Among the entries below, count the lines where the string "computer" occurs, and give only the number.

Records from a data collection:
──────

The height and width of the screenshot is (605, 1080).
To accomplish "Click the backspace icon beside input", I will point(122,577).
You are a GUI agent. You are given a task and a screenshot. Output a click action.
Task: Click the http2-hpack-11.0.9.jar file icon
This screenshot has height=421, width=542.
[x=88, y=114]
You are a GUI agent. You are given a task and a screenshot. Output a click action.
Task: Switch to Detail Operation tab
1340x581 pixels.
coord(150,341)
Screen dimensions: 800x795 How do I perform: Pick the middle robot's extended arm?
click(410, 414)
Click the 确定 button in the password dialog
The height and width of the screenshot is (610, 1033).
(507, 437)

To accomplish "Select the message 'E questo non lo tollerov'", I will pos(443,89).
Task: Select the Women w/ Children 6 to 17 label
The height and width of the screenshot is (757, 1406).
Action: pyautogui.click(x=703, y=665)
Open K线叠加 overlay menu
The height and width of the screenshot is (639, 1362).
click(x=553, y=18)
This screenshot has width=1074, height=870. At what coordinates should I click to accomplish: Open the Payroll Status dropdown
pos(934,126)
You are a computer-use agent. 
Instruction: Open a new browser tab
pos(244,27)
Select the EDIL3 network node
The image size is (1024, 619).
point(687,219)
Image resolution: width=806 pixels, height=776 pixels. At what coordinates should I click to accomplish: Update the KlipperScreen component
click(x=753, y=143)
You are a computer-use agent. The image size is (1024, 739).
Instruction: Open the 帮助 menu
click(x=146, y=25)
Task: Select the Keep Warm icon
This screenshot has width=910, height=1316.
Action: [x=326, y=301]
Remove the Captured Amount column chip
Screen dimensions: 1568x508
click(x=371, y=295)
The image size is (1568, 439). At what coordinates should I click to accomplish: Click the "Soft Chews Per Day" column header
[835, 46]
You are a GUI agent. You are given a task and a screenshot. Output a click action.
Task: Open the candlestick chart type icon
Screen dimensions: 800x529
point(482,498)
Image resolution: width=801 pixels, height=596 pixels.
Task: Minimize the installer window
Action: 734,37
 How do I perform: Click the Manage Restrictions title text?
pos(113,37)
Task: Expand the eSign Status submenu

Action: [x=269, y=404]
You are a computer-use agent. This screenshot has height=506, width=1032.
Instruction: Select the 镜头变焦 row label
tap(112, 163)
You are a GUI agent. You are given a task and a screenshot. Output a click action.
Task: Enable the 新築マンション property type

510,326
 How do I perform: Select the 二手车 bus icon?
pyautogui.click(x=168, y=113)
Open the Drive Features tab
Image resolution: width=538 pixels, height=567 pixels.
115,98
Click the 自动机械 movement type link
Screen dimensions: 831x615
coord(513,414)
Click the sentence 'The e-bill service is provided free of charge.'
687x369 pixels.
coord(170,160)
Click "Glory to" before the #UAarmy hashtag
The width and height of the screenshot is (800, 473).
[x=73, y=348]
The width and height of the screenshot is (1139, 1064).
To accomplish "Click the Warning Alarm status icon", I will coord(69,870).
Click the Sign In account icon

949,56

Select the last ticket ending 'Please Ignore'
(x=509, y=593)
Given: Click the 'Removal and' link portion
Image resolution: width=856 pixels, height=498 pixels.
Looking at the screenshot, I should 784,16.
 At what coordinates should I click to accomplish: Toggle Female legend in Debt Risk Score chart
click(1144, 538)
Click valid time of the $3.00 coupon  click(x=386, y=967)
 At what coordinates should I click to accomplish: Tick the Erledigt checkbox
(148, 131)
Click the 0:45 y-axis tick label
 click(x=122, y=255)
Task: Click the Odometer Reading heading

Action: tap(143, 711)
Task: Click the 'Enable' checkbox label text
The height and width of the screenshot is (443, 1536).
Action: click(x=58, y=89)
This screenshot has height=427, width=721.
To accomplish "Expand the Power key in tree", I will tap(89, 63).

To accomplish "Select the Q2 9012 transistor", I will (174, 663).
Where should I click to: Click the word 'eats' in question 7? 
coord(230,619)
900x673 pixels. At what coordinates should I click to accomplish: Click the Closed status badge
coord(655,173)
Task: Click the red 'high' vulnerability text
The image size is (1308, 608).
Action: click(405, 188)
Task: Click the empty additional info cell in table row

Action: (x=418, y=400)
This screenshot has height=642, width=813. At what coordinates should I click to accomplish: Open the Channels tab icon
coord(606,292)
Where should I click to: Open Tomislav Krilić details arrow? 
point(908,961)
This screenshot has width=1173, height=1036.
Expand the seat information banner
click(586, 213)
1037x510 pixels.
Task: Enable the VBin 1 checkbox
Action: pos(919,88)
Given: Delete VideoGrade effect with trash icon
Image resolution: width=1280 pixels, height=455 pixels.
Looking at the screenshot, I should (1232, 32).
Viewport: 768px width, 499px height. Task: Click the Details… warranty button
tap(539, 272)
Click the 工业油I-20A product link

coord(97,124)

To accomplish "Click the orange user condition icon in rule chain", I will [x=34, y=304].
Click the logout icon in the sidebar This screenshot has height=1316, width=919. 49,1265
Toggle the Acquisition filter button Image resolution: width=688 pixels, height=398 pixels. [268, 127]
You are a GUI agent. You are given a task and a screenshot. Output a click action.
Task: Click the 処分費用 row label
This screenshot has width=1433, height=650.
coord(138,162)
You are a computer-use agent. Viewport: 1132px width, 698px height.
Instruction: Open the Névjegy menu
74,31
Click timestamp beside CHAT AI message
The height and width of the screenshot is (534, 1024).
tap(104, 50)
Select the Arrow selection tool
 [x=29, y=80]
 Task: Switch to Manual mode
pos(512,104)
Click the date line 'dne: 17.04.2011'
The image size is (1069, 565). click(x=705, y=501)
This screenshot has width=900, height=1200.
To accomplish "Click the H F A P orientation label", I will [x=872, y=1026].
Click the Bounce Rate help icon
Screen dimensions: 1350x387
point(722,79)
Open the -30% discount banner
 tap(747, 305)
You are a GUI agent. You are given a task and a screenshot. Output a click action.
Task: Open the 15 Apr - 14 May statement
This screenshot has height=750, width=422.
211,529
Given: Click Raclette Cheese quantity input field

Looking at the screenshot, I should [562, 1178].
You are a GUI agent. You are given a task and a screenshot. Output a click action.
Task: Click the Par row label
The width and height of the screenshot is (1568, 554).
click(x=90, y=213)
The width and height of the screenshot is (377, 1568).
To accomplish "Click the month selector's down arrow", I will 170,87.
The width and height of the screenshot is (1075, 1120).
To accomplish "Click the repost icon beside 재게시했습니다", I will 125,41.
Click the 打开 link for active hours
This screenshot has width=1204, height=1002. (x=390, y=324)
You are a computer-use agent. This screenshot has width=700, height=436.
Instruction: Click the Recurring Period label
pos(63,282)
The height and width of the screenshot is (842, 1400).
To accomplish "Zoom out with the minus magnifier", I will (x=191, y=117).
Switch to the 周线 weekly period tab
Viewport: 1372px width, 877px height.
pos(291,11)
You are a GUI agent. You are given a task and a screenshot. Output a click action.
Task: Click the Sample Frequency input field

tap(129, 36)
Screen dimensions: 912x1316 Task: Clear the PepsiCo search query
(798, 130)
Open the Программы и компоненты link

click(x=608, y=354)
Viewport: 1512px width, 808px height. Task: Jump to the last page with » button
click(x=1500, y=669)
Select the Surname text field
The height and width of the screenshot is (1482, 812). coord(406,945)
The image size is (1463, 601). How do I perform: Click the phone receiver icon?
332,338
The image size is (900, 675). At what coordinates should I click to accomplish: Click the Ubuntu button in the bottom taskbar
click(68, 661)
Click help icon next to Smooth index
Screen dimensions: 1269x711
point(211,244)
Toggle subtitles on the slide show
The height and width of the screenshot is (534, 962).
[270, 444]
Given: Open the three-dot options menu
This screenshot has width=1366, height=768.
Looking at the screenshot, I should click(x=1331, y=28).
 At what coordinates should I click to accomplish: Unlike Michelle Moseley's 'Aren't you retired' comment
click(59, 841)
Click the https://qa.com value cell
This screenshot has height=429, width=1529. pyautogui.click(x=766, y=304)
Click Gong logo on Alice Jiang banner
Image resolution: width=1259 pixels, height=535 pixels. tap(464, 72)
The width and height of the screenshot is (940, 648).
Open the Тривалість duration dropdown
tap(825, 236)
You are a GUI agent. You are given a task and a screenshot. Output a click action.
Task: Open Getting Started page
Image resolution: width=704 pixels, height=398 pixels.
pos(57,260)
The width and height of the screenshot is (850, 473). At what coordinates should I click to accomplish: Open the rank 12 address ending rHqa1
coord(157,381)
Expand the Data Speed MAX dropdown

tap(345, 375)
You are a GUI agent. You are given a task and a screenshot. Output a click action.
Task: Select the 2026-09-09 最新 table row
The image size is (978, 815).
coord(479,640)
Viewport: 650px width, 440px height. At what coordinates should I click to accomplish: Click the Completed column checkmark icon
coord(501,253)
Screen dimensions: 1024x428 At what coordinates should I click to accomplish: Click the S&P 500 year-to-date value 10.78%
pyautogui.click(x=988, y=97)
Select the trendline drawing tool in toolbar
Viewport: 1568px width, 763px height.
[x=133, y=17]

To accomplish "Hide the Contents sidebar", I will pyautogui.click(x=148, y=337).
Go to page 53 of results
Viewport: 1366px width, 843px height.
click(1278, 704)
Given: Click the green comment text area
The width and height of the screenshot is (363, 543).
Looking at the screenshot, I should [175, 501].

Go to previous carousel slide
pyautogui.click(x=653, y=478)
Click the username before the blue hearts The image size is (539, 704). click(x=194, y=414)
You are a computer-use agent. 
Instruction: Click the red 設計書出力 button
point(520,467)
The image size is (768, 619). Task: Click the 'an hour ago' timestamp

──────

* **TASK ANSWER**
6